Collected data

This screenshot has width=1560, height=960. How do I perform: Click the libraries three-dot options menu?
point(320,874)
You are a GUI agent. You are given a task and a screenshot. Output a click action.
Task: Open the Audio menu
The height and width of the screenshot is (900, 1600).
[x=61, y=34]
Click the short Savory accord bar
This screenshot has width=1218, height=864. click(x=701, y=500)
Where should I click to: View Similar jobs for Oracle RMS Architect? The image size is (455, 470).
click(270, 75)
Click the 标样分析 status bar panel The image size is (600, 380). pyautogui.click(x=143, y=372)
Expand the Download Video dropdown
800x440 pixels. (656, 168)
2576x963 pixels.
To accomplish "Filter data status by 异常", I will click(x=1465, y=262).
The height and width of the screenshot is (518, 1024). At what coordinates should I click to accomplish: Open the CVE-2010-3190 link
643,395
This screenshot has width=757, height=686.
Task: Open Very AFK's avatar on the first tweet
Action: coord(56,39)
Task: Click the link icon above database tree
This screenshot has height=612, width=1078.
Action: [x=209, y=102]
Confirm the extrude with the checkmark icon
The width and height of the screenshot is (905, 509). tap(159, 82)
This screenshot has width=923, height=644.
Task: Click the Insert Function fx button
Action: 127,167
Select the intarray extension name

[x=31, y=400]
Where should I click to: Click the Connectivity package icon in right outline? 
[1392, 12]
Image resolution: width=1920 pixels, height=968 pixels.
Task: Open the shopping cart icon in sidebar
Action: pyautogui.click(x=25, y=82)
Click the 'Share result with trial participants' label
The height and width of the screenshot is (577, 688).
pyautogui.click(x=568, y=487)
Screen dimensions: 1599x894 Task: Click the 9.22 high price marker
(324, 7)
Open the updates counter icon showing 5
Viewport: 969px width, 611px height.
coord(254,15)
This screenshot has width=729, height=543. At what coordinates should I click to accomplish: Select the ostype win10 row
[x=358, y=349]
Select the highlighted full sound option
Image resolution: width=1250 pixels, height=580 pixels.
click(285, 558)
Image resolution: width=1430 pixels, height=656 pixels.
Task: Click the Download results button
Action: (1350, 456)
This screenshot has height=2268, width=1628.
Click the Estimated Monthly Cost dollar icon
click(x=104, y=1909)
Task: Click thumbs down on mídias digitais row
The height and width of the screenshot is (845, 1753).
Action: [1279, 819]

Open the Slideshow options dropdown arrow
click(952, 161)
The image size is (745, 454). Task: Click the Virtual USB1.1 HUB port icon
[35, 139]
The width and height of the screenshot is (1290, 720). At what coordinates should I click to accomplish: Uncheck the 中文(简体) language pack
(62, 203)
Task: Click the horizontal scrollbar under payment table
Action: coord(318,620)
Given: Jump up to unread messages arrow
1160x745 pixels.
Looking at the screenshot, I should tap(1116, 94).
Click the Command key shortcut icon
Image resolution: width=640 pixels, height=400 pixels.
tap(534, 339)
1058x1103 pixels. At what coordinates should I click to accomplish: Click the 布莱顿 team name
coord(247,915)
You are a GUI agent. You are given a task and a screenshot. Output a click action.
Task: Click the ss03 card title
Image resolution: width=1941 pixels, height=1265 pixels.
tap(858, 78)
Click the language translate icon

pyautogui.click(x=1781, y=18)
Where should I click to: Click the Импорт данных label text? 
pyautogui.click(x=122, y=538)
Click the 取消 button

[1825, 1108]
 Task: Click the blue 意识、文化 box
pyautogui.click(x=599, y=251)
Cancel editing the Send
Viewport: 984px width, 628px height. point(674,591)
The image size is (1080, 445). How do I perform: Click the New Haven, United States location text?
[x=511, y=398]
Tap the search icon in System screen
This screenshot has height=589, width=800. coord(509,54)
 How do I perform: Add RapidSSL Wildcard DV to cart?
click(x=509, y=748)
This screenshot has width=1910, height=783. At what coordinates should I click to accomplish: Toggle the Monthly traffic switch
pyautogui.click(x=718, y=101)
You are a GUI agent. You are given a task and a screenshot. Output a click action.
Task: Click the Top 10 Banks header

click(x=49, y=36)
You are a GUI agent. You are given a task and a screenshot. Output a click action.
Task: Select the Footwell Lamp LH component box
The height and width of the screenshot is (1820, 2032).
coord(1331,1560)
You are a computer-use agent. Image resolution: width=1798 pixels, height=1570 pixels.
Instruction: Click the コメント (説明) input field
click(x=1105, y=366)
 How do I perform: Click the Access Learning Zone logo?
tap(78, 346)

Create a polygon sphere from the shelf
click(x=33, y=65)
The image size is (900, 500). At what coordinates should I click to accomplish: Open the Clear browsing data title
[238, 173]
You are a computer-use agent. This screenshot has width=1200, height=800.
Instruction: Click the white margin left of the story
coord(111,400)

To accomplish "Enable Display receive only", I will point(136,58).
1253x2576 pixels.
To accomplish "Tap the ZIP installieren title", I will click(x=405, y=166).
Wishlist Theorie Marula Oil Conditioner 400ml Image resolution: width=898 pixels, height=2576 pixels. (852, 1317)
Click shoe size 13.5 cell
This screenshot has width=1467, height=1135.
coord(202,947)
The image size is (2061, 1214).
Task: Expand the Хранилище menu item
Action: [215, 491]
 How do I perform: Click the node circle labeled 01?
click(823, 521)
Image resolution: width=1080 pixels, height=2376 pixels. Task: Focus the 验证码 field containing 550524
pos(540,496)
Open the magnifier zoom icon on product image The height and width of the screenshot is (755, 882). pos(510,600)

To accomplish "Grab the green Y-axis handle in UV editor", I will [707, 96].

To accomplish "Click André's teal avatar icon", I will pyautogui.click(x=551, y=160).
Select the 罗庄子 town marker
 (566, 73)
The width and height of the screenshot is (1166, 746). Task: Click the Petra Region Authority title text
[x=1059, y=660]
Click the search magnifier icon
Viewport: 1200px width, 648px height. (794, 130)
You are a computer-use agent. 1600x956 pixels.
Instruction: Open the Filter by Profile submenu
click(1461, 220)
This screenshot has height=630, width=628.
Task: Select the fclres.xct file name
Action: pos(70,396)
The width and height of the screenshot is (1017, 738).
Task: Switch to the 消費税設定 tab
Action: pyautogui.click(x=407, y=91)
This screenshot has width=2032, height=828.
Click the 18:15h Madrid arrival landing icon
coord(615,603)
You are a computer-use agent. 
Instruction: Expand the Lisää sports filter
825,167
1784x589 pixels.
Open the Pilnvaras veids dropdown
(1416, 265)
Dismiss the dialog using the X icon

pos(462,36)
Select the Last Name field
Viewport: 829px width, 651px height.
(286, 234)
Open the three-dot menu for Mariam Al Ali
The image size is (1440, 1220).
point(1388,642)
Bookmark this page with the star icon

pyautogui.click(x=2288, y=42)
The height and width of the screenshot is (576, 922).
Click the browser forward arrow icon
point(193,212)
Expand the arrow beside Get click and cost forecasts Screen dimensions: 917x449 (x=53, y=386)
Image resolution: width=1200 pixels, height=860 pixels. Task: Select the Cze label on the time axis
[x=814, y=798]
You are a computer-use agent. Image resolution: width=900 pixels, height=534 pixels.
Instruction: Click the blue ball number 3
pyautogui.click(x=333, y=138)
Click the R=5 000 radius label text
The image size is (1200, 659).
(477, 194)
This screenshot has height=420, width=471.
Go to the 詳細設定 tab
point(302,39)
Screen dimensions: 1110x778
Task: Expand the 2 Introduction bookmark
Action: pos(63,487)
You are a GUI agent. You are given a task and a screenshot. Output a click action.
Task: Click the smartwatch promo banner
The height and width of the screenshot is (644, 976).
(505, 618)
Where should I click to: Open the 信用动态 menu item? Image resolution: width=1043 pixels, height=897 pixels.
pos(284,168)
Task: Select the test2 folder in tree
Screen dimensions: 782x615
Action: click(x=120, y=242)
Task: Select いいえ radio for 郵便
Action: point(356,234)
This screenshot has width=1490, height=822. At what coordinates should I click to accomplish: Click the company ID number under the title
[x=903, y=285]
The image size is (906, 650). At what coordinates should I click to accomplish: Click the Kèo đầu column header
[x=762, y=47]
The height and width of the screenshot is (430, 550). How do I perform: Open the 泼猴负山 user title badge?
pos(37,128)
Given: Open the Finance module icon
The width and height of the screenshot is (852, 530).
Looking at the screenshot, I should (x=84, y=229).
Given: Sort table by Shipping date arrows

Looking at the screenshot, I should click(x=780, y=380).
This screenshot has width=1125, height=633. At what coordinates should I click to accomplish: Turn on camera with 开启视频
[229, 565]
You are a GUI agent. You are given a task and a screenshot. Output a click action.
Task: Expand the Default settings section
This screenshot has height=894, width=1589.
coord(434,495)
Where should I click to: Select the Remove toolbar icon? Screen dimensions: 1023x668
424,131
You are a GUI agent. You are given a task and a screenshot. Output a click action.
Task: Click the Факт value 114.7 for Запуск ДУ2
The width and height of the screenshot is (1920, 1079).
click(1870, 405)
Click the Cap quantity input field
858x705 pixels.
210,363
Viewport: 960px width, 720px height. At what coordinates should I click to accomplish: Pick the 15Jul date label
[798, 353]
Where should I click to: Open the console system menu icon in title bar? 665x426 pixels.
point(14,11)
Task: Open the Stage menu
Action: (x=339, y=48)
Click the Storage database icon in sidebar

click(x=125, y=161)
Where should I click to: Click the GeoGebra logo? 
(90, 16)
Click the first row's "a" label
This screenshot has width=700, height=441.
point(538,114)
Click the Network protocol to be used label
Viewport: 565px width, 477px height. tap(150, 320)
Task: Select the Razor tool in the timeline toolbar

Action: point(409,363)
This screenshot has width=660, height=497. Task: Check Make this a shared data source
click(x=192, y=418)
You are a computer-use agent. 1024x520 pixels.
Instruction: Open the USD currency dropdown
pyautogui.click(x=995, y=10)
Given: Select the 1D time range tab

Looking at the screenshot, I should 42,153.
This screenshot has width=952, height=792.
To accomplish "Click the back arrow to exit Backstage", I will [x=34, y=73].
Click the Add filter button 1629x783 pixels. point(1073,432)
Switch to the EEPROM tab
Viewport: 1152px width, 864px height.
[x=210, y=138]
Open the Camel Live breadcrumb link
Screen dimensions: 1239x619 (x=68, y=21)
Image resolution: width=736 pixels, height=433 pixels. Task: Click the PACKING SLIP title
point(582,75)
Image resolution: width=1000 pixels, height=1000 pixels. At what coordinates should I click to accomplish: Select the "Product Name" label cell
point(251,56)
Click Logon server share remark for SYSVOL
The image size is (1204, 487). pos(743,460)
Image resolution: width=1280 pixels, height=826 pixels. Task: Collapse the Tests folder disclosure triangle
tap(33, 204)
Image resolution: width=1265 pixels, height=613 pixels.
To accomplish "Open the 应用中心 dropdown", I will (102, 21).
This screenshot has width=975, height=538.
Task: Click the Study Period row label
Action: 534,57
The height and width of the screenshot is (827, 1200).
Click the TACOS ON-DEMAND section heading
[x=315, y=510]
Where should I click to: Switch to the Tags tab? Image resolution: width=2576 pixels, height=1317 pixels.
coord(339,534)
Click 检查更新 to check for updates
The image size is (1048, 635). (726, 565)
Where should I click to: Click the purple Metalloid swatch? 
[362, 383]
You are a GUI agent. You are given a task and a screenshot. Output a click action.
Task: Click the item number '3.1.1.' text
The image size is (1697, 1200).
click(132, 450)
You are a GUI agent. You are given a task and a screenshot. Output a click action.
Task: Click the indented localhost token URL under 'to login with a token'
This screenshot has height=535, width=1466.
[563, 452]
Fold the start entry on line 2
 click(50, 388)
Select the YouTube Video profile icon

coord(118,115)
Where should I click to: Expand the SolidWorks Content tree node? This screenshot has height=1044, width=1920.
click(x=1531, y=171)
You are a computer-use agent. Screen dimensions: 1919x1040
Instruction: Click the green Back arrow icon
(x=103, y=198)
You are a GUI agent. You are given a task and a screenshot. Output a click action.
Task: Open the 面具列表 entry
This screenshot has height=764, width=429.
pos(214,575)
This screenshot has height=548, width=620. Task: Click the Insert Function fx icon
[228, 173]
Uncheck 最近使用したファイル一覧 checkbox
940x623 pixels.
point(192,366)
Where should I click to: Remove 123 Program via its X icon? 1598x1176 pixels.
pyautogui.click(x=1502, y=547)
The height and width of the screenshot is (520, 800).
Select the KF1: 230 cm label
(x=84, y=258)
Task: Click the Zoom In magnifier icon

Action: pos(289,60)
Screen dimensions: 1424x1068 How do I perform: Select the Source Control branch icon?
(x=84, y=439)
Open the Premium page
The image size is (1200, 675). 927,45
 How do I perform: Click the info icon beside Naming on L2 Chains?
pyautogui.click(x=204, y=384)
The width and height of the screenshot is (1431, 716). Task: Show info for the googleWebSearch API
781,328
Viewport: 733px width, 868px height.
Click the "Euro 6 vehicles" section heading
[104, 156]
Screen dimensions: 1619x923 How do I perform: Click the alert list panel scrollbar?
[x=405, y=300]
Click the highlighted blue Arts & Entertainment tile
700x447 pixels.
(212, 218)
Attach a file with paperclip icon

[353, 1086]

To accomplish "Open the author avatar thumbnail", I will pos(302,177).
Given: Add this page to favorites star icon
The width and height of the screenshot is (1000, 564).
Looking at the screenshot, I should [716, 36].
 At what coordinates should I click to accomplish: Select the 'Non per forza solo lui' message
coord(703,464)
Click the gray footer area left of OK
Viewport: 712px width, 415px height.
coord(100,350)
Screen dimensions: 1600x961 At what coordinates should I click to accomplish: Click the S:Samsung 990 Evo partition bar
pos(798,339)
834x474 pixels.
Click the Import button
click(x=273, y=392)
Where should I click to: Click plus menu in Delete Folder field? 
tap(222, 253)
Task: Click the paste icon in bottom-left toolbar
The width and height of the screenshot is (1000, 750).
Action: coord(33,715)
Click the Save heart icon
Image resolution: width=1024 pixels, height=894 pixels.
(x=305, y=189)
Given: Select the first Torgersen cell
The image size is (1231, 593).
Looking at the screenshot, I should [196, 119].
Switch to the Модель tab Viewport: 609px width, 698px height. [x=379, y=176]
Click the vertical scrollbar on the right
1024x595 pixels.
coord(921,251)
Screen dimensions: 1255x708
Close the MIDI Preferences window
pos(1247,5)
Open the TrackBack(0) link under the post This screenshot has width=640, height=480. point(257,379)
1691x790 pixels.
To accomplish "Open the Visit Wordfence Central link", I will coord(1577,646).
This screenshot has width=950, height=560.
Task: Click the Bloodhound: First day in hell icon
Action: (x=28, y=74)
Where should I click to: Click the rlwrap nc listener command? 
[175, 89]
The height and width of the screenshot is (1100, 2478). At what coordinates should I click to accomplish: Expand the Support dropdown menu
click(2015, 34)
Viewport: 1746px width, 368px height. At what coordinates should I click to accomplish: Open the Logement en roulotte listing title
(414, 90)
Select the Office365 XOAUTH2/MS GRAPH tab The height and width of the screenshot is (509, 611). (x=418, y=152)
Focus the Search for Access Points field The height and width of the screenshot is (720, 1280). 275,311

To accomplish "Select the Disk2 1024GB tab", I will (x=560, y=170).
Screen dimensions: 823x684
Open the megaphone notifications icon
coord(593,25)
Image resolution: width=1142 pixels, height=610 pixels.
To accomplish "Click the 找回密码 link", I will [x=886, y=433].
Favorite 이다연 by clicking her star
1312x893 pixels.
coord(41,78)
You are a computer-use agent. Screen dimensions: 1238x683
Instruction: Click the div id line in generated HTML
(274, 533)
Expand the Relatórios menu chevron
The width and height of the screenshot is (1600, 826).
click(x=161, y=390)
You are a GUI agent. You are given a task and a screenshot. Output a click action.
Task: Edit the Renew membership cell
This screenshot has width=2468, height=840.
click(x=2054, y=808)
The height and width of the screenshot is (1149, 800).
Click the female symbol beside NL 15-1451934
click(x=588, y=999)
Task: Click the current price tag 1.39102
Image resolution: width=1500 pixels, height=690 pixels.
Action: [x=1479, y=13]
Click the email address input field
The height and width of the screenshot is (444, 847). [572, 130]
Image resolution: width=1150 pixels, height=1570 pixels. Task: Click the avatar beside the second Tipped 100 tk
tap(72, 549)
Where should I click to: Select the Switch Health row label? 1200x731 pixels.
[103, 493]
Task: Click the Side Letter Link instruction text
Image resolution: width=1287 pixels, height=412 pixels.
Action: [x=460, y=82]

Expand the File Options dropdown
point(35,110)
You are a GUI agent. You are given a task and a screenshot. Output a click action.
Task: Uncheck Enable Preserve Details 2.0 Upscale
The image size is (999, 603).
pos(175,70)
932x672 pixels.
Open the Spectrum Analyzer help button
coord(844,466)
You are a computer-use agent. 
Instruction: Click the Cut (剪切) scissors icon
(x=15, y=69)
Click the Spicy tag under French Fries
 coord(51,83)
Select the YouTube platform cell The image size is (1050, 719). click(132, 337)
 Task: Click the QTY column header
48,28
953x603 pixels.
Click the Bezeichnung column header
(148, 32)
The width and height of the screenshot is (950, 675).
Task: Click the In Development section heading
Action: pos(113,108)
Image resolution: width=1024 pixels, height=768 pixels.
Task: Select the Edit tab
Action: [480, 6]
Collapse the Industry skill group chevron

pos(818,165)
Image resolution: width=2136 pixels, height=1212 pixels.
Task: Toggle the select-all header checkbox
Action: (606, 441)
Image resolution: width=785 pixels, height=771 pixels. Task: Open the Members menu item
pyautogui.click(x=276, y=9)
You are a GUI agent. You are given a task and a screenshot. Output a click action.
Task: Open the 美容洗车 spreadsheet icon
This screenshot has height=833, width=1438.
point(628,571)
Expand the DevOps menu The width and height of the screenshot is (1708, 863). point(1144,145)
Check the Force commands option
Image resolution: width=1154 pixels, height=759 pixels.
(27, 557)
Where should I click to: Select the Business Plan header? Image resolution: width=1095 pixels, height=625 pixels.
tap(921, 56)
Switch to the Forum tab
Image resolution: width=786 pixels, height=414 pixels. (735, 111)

● **Exercise instructions**
Look above for the line with "Task: Uncheck Enable" and the line with "953x603 pixels.". Retype those two lines and every line between them exactly, adding nothing.

● **Completed task**
Task: Uncheck Enable Preserve Details 2.0 Upscale
The image size is (999, 603).
pos(175,70)
932x672 pixels.
Open the Spectrum Analyzer help button
coord(844,466)
You are a computer-use agent. 
Instruction: Click the Cut (剪切) scissors icon
(x=15, y=69)
Click the Spicy tag under French Fries
 coord(51,83)
Select the YouTube platform cell The image size is (1050, 719). click(132, 337)
 Task: Click the QTY column header
48,28
953x603 pixels.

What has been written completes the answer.